29.GENEL KURULU TOPLANTI RAPORU

Sekreteryası ve raportörlüğü Birliğimiz tarafından yürütülen, 36 kamu kuruluşunun Genel Kurul üyesi bulunduğu, “Türkiye İpekböcekçiliği ve İpekçilik Milli Komitesi” 2006 yılını kapsayan olağan 29.Genel Kurulu toplantısı 23 Şubat 2007 tarihinde Ankara Üniversitesi Ziraat Fakültesi Zootekni Bölümü Başkanı Prof. Dr. Çetin FIRATLI başkanlığında, TOBB’de gerçekleştirilmiştir.

Yürütme Kurulu üyeleri ile birlikte yılda bir kez Genel Kurul üyelerinin de iştirak ettiği, ipekböcekçiliği ve ipekçiliğin en son durumunun değerlendirildiği toplantıda aşağıdaki hususlar belirtilmiş ve ilgili tavsiye kararları alınmıştır.

Komite Başkanı Prof. Dr. Çetin FIRATLI tarafından İpekböcekçiliğinin, ülkemizin tarihsel ve kültürel değerlerinden biri olarak çok parlak dönemlerini Anadolu’da yaşamış 2000 yıla yaklaşan bir geçmişi olan üretim dalı olduğu, hem Osmanlı döneminde, hem cumhuriyetimizin ilk yıllarında merkezî yönetimlerce fazlasıyla desteklenmiş, katma değeri çok yüksek olan bu ürünümüzün, 1990’lı yıllara kadar da yine parlak dönemlerini yaşamış olduğu, bir üretim dalının örgütlülüğünün şüphesiz önem arzettiği, İpekböcekçiliğinin ise Türkiye’de belki de örnek teşkil edecek özellikte, nitelikte bir örgütlenmeye sahip olduğu, İpekböcekçiliğiyle ilgili tüm işleri, işlemleri yöneten bir yasası, buna bağlı olarak çalışan Enstitüsü, özel sektörle birlikte kooperatifler birliği olarak Kozabirlik ve zamanında bir yerel kooperatif olan Görükle Kooperatifiyle çok etkili görevler yapıldığı, bu çalışmaların üreticiye de yansıtıldığı, 80 bin kutu civarında yıllık yetiştiriciliğin yapıldığı, 42-43 bin üreticinin bu işten önemli gelirler sağlayarak İhracatımızın 100 milyon dolarlar seviyesine kadar yükseldiği vurgulanarak, üretimin tümünün ülke içerisinde kullanıldığı, ancak, özellikle halıda küçük oranda olmak üzere, tekstilde ihtiyaç duyulan eksikliğimizin ise ithalât yoluyla karşılandığı hatırlatılmıştır.

1991 yılından itibaren değişimin yaşanmaya başlandığı, bunda en önemli etkenin Sovyetler Birliğinin dağılması olduğu, Türk Cumhuriyetlerinin ellerindeki koza ürününün Türkiye üretimi üzerinde baskı oluşturmasından ve hükümetlerimizin bu yeni oluşan, yeni ortaya çıkan Türk devletlerine destek anlamında ürünlerini almasıyla, yerli üretime baskı oluşmasıyla ve Çin’in özellikle damping fiyatıyla, dünya piyasalarına koza ve ipek sunmasının da, içteki ekonomik istikrarsızlıklarla birlikte üretimimizde gerilemeye neden olduğu vurgulanmıştır.
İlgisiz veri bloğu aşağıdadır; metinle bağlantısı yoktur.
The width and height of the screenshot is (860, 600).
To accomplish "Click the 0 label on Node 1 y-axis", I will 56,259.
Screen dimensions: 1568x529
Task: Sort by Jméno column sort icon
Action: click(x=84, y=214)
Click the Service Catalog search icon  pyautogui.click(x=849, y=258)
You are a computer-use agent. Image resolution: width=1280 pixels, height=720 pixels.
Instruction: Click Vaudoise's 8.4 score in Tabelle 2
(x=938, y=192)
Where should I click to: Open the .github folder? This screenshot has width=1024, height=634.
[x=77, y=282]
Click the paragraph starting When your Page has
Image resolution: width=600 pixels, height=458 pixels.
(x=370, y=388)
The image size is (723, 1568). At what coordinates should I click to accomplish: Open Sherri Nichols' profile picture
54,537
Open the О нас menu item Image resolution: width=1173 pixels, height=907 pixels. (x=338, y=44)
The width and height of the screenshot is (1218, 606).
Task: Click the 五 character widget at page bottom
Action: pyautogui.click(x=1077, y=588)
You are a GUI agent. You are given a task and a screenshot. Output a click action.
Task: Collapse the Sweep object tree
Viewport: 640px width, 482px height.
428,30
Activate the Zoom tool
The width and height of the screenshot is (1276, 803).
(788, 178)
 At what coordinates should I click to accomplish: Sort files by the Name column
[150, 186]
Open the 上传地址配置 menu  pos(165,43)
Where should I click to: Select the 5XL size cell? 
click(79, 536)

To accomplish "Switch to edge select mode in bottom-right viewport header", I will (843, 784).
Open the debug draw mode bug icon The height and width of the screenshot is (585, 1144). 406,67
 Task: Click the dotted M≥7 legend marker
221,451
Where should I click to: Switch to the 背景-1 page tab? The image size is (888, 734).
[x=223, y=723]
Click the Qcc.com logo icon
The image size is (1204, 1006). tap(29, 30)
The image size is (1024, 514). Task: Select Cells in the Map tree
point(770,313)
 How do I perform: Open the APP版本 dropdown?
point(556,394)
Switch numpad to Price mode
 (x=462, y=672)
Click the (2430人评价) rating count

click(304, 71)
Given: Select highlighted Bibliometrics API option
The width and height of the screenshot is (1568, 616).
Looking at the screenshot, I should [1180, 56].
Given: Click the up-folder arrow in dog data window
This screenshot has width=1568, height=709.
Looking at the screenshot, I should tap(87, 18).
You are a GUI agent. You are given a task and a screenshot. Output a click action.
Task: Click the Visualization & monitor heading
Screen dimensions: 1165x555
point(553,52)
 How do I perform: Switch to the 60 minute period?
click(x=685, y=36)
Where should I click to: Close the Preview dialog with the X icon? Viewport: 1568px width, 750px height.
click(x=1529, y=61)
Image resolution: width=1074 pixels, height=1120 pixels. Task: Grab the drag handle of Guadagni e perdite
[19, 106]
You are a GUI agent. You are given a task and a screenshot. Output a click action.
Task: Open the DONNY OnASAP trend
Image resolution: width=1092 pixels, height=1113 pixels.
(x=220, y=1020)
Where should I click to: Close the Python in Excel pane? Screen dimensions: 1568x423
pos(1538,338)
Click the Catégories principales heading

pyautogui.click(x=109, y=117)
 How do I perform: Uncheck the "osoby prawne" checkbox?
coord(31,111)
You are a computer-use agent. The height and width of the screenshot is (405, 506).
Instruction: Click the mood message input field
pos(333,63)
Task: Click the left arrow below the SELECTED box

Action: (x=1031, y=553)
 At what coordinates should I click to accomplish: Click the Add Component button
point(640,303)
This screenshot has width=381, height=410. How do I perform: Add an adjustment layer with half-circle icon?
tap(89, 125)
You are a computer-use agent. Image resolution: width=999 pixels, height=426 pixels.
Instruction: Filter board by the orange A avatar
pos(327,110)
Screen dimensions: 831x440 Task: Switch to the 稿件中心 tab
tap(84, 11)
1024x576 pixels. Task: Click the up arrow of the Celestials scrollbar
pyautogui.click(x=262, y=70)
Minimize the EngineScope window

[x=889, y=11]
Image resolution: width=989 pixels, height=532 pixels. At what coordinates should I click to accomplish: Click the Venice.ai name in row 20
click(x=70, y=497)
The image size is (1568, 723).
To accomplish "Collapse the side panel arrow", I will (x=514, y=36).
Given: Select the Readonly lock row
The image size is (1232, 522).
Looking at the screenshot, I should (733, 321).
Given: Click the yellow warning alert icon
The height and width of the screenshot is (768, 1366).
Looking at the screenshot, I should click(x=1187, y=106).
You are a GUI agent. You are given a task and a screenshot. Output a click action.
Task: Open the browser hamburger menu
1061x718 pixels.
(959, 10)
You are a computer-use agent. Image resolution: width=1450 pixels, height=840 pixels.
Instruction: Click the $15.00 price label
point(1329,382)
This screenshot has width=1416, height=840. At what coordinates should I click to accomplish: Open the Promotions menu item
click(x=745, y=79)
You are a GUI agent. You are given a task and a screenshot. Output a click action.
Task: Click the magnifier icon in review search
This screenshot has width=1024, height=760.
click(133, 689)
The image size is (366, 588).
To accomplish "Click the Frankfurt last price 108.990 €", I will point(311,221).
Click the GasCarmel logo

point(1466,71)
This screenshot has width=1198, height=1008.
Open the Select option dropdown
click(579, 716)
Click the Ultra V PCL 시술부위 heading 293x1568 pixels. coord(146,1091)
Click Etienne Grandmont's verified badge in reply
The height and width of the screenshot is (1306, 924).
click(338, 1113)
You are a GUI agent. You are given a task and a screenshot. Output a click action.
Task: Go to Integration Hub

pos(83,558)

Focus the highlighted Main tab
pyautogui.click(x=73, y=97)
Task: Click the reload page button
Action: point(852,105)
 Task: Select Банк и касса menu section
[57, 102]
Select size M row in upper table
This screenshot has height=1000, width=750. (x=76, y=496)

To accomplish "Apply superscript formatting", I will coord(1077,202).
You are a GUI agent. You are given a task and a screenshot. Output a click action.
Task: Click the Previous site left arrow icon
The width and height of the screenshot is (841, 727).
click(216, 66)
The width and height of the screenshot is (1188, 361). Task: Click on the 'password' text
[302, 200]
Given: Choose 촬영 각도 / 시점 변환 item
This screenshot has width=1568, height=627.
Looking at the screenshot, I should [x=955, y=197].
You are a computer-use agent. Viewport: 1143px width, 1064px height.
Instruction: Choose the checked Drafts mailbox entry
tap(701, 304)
Ancak, son 3-4 yılı değerlendirdiğimiz zaman, neredeyse sıfır noktasına gelmiş olan ipekböcekçiliğimizin gelişmekte olduğunun görüldüğü, halıcılığımızın yavaşlamış olsa da devam ettiği, yine ihracat değerlerinin oldukça fazla olduğu rakamsal değerlerin bu kurulda paylaşılabileceği belirtilmiştir.

Yeni yetiştirme bölgelerinin oluşturulmasının, Millî Komitemizin hedefleri arasında olduğu, yıllarca Marmara’nın uğraşı alanı şeklinde algılanmış olan ipekböcekçiliğinin, son yıllarda ülkenin diğer bölgelerinde de yaygınlaştırılmaya çalışıldığı, ancak; Diyarbakır’dan alınan tepkinin çok olumlu olduğu, yaklaşık 2000 kutu civarında bir yetiştiricilik seviyesine ulaşıldığı, buna bağlı olarak Diyarbakır’da iki projenin geliştirilerek başarıyla yürütüldüğü bildirilmiştir.

Bu toplantıda, konuyla doğrudan ilgili kuruluşlarımızın Komiteyi bilgilendirmeleriyle yeni görüşlerle birlikte tartışmalara, önerilere yönelik çalışılacağı hatırlatılarak, kuruluşlara söz vermeden önce 2006 yılı itibariyle ipekböcekçiliğimiz konusunda yapılmış Milli Komitenin çalışmaları aşağıda aktarılmıştır.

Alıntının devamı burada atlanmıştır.